Consigne 1 —
Réponds aux questions suivantes sur l'extrait fourni consacré à la restructuration chez Fagor-Brandt :
(a) Combien d'emplois le comité central annonce-t-il supprimer ?
(b) Quelle partie de l'activité les licenciements épargnent-ils ?
(c) En quelle année Jean Esswein fonde-t-il sa société à La Roche-sur-Yon ?

Extrait fourni —
Restructuration chez Fagor-Brandt

30 juin 2006
02m 22s
Réf. 00534

Notice

Résumé :
Le comité central de Fagor-Brandt annonce la suppression de 119 emplois, en Vendée, à Aizenay et La Roche-sur-Yon. Les licenciements concernent uniquement la partie structure, c'est-à-dire les bureaux, la recherche et développement, la qualité et les finances, mais pas les chaînes de montage. Les salariés sont donc relativement soulagés, ils craignaient la fermeture du site.
Date de diffusion :
30 juin 2006
Personnalité(s) :

Éclairage

Entre la fin des années 1990 et les années 2010, la lente agonie de l’ancienne usine Esswein, entrée successivement dans le giron de Thomson-Brandt, Elco puis Fagor-Brandt, a émaillé la chronique sociale de la Vendée et plongé des centaines de familles dans l’incertitude du lendemain. Cependant, il serait dommage de ne retenir que la page la plus douloureuse de l’histoire d’une épopée industrielle hors-normes qui semble actuellement se conclure par une reconversion réussie, confirmant sans doute la capacité d’adaptation et de rebond du tissu économique vendéen.
L’aventure de l’électroménager vendéen débute à La Roche-sur-Yon en 1948 lorsque Jean Esswein, déjà âgé de 47 ans, fils d’un Alsacien ayant choisi de déménager en Vendée après avoir opté pour la France en 1871, décide de fonder une petite société spécialisée dans l’électricité automobile. Jean Esswein a davantage l’esprit commercial que l’âme d’un ingénieur et l’entrepreneur comprend rapidement que sa fabrication de bobines et têtes d‘allumage de voitures ne peut pas rivaliser avec de grands concurrents qui ont noué de longue date des relations exclusives avec les constructeurs.

Données d'entrée —

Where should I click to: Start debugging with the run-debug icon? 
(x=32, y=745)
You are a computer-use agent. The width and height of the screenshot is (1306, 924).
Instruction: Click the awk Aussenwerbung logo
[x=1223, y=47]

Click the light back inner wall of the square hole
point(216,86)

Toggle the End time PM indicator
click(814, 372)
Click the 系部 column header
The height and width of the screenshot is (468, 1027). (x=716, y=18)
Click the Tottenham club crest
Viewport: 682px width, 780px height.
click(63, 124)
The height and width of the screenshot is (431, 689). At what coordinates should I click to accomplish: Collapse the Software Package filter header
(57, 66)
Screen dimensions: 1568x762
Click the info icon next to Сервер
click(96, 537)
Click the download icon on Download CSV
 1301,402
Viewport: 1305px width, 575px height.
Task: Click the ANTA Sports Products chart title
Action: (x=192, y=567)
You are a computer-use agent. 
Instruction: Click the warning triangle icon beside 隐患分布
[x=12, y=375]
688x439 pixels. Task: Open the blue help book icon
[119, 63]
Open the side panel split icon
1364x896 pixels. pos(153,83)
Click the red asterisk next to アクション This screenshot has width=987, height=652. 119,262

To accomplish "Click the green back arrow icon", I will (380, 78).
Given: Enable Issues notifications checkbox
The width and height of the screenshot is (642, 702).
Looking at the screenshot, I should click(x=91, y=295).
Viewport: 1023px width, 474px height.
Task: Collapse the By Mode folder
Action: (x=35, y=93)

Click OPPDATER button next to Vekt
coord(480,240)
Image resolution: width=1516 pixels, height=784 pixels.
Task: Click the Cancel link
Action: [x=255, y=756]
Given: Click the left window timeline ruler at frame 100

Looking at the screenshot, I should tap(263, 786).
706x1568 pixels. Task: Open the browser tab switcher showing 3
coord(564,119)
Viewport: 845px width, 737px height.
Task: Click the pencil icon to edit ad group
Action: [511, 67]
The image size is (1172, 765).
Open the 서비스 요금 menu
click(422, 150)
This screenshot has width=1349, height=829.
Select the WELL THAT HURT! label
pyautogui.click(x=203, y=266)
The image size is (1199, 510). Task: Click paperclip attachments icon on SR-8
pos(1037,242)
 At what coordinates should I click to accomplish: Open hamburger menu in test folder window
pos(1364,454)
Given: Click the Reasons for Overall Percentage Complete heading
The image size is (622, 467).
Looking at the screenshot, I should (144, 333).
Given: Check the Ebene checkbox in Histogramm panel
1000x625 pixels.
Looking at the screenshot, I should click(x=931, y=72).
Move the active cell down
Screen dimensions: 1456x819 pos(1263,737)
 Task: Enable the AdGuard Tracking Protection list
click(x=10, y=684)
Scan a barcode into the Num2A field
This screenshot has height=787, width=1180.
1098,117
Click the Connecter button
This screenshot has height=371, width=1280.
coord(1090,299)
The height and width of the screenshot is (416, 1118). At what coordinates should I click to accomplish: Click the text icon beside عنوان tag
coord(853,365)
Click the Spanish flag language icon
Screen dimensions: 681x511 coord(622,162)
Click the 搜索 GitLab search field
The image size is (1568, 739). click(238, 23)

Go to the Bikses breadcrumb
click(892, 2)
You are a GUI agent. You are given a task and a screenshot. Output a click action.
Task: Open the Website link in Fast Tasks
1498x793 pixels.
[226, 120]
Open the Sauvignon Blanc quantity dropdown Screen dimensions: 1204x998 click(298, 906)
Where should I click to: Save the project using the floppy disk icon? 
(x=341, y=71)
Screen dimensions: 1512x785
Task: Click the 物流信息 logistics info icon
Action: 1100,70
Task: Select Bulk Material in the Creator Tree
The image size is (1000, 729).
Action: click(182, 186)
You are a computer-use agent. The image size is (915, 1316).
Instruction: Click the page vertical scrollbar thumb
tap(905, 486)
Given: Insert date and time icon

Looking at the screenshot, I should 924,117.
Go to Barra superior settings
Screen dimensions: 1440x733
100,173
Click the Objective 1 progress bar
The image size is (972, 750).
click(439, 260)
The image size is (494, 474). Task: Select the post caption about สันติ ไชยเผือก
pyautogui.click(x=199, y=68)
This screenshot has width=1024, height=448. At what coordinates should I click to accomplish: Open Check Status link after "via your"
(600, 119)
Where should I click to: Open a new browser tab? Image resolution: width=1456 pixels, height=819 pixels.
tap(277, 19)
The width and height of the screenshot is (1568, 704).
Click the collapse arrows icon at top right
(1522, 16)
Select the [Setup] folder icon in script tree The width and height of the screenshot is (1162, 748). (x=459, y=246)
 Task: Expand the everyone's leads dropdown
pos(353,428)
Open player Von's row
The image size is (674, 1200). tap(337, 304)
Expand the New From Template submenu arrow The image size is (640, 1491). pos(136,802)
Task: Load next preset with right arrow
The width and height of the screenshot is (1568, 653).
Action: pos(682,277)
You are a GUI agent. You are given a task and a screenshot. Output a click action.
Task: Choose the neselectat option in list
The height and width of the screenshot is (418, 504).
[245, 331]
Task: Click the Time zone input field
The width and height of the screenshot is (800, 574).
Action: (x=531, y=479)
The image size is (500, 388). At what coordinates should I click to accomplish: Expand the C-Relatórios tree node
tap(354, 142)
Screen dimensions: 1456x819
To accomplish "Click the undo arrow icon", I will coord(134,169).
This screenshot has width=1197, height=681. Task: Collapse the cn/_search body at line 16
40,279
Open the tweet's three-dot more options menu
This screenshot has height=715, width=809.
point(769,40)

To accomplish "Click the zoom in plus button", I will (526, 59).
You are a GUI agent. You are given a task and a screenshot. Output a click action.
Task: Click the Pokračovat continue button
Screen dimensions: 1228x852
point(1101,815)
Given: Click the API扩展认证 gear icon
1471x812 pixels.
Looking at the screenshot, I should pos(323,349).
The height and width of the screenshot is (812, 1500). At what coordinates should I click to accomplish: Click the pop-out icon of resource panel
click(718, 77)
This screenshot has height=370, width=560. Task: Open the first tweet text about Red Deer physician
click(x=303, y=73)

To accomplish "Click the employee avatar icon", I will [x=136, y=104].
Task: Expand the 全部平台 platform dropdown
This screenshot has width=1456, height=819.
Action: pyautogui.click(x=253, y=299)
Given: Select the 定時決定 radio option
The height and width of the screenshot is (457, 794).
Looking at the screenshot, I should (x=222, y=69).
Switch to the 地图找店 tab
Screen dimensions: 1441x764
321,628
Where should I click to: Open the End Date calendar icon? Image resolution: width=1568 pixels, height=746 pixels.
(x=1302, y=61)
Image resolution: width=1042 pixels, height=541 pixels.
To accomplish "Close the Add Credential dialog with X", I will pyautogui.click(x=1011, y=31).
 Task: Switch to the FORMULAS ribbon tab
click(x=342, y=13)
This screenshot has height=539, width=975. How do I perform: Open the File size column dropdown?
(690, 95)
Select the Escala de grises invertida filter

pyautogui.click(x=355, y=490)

Consigne 2 — Remplace « Task » par « Goal » dans les lignes des données, en partant de celle qui contient « The height and width of the screenshot is (812, 1500). » et en allant jusqu'à la dernière ligne des données. Ne redonne que ces lignes, sans rien y changer d'autre.

Réponse complète 1 —
(a) 119 emplois.
(b) Les chaînes de montage.
(c) En 1948.

Réponse complète 2 —
The height and width of the screenshot is (812, 1500). At what coordinates should I click to accomplish: Click the pop-out icon of resource panel
click(718, 77)
This screenshot has height=370, width=560. Goal: Open the first tweet text about Red Deer physician
click(x=303, y=73)

To accomplish "Click the employee avatar icon", I will [x=136, y=104].
Goal: Expand the 全部平台 platform dropdown
This screenshot has width=1456, height=819.
Action: pyautogui.click(x=253, y=299)
Given: Select the 定時決定 radio option
The height and width of the screenshot is (457, 794).
Looking at the screenshot, I should (x=222, y=69).
Switch to the 地图找店 tab
Screen dimensions: 1441x764
321,628
Where should I click to: Open the End Date calendar icon? Image resolution: width=1568 pixels, height=746 pixels.
(x=1302, y=61)
Image resolution: width=1042 pixels, height=541 pixels.
To accomplish "Close the Add Credential dialog with X", I will pyautogui.click(x=1011, y=31).
 Goal: Switch to the FORMULAS ribbon tab
click(x=342, y=13)
This screenshot has height=539, width=975. How do I perform: Open the File size column dropdown?
(690, 95)
Select the Escala de grises invertida filter

pyautogui.click(x=355, y=490)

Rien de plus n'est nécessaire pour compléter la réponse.